Maalesef, ikdidar hırsı ile babasını ve kardeşlerini katledecek kadar gaddar bir zalim hükümdar Yavuz Sultan Selim ile karşı karşıya kalması onu, Hakk Muhammed Ali ve Ehli Beyt yolunda yapacağı birçok yararlı hizmetlerden alıkoymuştur.
Șah Ismail, neden Hatayi mahlasını kullanmıștır?
A. Celalettin Ulusoy şöyle açıklamaktadır…
Hatayinin anlamı: Çiçek, çiçekle yapılan süsleme. Hint kumaşı anlamına da gelmektedir.
Çeşitli inanç sistemlerinin ayrı ayrı güzel ve kokulu bir çiçek gibi olduğunu, insanlığın mutlu olması için bu çiçeklerin ahenkli ve anlamlı olarak bir araya gelmesi gerektiğine inanan Şah
Ismailin Hatayi mahlasını bu amaçla kullandığı söylenmektedir.
Bazılarına göre ise; bitkilerden, ipek böceklerinden, koyunlardan alınan liflerin ayrı ayrı
bir değeri ve anlamı olmadığını, bunların bir sanatçı eliyle estetik biçimde Hint kumaşına döndürülmesi ile kıymet ifade edeceğini, şiirinde böylesine güzel bir sanat olduğunu anlatmak amacıyla Hatayi mahlası seçilmiştir.

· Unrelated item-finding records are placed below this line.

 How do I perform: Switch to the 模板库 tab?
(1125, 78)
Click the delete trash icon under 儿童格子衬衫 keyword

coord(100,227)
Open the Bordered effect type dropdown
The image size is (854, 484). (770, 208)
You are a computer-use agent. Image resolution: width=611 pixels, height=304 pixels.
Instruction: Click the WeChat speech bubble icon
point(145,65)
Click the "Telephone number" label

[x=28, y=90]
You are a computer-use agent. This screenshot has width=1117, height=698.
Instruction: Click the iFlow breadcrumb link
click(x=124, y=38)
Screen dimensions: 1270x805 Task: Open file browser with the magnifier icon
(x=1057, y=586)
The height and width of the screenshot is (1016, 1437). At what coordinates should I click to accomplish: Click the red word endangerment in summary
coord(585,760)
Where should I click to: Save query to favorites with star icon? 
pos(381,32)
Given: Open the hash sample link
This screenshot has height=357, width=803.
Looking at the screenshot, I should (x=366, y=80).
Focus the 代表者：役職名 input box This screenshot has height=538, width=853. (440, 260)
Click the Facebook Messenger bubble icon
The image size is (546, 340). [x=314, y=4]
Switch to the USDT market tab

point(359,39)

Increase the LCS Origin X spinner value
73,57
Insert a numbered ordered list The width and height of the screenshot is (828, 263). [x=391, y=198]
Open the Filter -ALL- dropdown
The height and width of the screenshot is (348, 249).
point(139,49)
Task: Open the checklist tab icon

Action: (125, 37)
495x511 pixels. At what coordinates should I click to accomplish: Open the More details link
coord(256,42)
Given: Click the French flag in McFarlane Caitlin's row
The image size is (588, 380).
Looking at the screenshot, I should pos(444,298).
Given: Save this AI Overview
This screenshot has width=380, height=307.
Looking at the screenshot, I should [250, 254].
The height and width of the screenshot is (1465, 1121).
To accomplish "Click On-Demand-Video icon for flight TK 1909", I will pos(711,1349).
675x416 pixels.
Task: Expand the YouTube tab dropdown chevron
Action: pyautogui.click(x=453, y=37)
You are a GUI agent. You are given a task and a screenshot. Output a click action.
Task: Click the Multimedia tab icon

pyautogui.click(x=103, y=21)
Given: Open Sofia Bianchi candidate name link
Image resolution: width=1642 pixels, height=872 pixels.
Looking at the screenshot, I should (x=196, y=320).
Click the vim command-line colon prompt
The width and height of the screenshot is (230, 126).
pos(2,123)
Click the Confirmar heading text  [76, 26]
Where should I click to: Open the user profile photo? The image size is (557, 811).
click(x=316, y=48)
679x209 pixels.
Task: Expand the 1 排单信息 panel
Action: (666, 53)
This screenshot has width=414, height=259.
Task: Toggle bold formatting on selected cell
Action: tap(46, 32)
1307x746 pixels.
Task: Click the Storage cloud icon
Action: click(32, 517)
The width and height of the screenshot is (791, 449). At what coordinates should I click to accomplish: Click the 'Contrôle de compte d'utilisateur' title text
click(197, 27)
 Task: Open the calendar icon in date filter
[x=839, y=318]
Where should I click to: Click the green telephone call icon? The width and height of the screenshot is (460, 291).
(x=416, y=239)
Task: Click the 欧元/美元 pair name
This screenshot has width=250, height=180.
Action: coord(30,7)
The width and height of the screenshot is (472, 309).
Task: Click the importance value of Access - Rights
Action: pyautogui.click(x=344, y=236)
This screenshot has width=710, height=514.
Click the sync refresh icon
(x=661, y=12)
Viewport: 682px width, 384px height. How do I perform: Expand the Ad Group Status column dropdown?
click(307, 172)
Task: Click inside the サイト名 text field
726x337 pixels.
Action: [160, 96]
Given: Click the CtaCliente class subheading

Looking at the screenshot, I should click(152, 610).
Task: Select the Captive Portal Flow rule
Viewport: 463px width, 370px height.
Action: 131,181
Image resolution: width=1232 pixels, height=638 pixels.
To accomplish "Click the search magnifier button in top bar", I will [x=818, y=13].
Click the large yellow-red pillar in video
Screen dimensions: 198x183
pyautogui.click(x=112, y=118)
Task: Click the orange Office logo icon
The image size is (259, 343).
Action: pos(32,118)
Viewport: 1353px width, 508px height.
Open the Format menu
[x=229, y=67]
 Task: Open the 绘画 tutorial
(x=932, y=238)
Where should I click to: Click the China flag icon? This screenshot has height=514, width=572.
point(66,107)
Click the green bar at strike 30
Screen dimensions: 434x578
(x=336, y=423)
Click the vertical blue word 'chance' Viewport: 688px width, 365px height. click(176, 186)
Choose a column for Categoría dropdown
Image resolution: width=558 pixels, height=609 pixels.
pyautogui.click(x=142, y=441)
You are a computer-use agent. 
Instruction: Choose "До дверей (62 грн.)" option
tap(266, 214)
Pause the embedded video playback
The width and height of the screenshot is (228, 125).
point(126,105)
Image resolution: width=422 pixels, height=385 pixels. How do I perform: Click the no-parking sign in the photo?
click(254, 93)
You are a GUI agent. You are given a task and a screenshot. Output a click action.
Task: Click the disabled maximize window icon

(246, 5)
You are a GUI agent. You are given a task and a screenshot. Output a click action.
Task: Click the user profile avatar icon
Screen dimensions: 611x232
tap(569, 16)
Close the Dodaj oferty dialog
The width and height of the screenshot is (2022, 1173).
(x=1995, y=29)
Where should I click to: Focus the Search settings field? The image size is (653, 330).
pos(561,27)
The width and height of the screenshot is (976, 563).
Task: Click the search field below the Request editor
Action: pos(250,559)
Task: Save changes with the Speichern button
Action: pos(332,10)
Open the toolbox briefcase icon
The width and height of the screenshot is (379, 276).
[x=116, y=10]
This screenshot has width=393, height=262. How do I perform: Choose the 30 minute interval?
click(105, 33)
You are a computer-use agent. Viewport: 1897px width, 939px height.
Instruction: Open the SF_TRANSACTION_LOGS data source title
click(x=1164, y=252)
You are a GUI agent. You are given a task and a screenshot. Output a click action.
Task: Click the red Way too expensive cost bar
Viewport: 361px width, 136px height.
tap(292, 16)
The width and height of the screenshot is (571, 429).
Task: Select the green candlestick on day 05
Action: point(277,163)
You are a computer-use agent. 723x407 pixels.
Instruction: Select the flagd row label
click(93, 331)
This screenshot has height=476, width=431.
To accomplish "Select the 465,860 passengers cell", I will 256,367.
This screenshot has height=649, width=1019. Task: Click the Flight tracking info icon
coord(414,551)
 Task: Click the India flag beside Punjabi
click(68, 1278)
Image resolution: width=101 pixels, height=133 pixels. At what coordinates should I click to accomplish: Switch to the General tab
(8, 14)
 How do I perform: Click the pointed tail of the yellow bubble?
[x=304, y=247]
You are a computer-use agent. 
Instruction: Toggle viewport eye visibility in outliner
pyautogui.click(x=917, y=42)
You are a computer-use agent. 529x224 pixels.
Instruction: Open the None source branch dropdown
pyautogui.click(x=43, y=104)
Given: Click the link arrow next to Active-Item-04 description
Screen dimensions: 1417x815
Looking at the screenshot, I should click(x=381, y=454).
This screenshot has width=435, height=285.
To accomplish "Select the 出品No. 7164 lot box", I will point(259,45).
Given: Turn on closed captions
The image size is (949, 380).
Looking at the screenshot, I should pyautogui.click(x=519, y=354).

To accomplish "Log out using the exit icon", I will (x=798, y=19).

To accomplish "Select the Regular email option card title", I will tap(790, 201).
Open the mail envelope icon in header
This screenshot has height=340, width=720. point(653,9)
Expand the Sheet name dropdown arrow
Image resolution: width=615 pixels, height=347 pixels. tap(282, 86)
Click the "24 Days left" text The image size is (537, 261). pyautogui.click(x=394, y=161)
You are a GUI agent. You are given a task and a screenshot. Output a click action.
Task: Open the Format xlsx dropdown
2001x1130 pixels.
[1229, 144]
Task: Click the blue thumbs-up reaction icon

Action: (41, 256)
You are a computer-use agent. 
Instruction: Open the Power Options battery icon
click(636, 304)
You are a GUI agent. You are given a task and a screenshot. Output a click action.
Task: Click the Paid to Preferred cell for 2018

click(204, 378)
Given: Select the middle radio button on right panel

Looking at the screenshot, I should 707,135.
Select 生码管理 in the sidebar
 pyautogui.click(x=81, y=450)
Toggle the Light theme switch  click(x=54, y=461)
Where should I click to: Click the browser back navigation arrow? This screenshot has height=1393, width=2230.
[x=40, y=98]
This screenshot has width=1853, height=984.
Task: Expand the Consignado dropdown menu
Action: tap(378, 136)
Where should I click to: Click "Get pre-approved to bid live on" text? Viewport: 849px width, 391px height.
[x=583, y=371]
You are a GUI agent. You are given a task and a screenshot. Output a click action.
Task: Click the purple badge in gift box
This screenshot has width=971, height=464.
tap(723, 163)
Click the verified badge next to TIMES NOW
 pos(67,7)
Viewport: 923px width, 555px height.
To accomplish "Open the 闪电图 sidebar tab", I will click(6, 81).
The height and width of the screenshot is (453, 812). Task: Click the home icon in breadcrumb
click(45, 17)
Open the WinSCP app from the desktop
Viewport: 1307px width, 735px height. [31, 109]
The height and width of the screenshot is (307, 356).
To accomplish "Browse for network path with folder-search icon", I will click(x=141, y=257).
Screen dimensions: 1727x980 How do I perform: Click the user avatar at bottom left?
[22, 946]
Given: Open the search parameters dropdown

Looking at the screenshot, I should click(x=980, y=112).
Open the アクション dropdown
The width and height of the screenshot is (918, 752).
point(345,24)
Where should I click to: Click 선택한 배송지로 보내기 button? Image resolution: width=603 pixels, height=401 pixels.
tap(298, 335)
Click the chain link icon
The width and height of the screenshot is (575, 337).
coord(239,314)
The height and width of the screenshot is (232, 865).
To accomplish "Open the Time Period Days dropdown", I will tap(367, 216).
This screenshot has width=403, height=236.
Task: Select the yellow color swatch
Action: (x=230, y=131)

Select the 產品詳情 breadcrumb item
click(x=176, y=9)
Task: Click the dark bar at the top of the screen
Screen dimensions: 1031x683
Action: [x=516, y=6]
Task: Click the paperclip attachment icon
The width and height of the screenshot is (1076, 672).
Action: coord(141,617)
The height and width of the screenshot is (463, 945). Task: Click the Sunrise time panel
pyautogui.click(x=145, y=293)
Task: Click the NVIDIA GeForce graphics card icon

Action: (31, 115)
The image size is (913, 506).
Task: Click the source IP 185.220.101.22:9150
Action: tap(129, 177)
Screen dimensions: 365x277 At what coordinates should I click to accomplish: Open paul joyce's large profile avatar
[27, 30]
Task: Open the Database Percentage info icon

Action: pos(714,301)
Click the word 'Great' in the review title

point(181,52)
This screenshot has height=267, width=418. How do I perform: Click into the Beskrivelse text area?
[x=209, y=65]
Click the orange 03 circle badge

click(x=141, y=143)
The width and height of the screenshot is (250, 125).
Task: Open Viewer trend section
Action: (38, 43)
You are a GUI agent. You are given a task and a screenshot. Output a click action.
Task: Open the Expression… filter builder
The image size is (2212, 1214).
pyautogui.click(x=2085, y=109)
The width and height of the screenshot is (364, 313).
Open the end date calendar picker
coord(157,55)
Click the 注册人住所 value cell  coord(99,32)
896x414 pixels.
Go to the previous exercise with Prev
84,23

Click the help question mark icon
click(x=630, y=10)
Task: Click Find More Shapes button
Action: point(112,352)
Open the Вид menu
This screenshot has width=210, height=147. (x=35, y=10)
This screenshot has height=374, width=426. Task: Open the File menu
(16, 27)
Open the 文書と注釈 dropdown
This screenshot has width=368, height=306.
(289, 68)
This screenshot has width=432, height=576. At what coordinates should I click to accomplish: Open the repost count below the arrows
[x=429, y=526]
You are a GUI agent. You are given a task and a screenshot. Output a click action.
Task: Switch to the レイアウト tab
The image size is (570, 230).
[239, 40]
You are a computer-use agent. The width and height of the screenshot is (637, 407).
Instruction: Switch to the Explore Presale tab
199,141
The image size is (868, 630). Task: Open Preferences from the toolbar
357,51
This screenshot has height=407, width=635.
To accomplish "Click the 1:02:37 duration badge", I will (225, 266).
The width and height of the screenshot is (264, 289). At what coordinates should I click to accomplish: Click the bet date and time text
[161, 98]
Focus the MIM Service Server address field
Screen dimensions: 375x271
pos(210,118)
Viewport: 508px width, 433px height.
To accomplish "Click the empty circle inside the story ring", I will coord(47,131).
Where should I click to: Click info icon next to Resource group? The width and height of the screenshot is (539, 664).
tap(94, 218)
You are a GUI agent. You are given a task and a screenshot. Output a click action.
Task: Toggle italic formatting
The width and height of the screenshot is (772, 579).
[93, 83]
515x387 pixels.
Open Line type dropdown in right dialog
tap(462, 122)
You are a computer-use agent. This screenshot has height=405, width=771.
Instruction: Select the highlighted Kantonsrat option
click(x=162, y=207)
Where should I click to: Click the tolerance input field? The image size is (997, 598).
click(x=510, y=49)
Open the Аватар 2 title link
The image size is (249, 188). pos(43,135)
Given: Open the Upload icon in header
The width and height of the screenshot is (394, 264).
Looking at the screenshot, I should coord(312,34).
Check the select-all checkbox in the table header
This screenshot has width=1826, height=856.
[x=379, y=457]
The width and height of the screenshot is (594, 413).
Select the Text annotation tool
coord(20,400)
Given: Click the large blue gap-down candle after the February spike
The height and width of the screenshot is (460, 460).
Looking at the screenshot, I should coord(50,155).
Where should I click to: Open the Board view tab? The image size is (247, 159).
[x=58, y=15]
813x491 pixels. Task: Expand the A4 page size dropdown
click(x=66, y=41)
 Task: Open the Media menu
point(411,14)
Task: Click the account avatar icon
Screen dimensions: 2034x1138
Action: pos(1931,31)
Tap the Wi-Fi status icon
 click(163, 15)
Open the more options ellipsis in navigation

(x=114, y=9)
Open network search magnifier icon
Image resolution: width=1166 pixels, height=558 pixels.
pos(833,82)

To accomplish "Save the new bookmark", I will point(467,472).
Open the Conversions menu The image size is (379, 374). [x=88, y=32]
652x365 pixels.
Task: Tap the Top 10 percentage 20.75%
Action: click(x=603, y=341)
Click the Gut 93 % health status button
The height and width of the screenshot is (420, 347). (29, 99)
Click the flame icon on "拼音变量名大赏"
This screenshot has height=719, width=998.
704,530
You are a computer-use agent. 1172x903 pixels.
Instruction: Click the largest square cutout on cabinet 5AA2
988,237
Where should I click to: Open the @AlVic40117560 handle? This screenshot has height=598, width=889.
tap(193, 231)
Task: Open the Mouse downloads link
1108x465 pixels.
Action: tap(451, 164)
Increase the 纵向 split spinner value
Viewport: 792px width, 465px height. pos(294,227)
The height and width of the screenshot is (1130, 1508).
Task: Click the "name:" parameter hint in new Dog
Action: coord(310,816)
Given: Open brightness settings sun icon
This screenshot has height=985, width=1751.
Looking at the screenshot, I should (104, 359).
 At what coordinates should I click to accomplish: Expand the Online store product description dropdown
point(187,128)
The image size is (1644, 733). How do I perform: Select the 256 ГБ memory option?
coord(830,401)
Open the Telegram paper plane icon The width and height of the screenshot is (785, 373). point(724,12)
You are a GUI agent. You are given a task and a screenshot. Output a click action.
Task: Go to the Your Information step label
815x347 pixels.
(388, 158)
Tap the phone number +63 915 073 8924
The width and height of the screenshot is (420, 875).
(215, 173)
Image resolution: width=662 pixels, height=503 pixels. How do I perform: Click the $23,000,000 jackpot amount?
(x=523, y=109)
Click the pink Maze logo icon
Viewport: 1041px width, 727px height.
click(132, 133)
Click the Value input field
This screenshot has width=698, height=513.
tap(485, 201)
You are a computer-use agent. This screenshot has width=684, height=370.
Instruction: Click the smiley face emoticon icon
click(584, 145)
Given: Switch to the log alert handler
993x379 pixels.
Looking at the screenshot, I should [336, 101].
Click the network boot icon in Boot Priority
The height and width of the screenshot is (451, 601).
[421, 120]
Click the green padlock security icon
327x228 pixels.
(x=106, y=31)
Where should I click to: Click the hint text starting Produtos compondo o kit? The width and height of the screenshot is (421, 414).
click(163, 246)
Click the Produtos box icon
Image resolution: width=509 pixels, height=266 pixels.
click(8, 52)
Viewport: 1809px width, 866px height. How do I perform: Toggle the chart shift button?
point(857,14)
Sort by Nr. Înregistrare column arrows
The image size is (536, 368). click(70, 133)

Bir diğer söylenti ise; Şah Ismail, Bağdatı zaptettiğinde Kerbelayı ziyaret etmiş ve Hür Şehidin, bu faciaya sebep olanlar arasında bulunduğunu, iş işten geçtikten sonra İmam Hüseyin tarafına geçtiğini düşünerek onun mezarını açtırmış, yaralarındaki sargıları çıkarılan Hürün vücudunun her tarafından taze kan akması üzerine Hata ettim anlamına Hatayi mahlasını almıştır.